Abstract Aim Sex‐determining region Y‐related high‐mobility group box 4 (SOX4) has been reported to play a carcinogenic role in endometrial cancer (EC). However, the biological function and regulatory mechanisms of SOX4 in ferroptosis during the progression of EC are still unknown. Methods The mRNA and protein levels were scrutinized by quantitative reverse‐transcription polymerase chain reaction and western blot, respectively. The cell viability and proliferative capability were determined by cell counting kit‐8 assay and 5‐ethynyl‐2′‐deoxyuridine (EdU) assay.
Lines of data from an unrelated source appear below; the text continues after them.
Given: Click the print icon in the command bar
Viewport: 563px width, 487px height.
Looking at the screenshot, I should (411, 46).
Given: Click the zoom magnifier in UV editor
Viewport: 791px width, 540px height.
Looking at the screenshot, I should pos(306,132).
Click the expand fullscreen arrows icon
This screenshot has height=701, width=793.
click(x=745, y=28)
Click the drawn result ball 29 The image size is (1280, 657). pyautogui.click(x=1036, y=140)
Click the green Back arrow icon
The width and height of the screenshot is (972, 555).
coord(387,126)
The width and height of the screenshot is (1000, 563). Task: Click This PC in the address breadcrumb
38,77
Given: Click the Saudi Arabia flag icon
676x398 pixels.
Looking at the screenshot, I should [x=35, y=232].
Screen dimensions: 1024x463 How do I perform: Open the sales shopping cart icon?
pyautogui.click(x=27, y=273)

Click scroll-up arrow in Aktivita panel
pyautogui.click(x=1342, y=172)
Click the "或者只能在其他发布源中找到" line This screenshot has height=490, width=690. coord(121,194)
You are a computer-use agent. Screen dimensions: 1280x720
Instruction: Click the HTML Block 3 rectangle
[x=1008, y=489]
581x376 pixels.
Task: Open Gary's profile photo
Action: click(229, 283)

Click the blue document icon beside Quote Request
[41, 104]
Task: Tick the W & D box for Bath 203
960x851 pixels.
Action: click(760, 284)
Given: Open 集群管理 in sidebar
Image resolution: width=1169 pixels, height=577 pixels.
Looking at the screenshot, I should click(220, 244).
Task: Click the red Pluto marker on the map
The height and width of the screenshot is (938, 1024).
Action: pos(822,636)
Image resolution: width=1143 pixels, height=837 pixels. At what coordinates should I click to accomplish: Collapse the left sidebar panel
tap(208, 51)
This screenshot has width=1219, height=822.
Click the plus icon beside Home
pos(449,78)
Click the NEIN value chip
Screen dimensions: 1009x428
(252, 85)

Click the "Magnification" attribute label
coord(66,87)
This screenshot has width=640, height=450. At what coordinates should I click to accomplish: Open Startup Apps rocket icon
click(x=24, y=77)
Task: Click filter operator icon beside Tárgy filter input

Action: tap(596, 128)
Transcriptional regulation of gene expression was investigated by dual‐luciferase reporter assay and chromatin immunoprecipitation. Ferroptosis was evaluated by detection of reactive oxygen species, malondialdehyde, Fe 2+ , and ferroptosis‐related proteins. The mice test was implemented to confirm the influence of SOX4 on EC tumor growth and ferroptosis in vivo. Results We here discovered the elevation of SOX4 in EC tissues and cells. Functionally, SOX4 knockdown hampered proliferation and promoted ferroptosis of EC cells. Mechanistically, SOX4 bound to p53 promoter and inhibited its transcriptional activity in EC cells. In addition, p53 transcriptionally suppressed SLC7A11 expression in EC cells. Downregulation of p53 reverses the effect of SOX4 knockdown on proliferation and ferroptosis of EC cells. Finally, in vivo experiments demonstrated that SOX4 depletion hindered tumor growth and triggered ferroptosis in EC. Conclusions These findings collectively suggested that SOX4 inhibited ferroptosis and promoted proliferation of EC cells via the p53/SLC7A11 signaling. Our research unveiled a novel regulatory mechanism of ferroptosis in EC, offering promising perspectives for the development of EC therapies.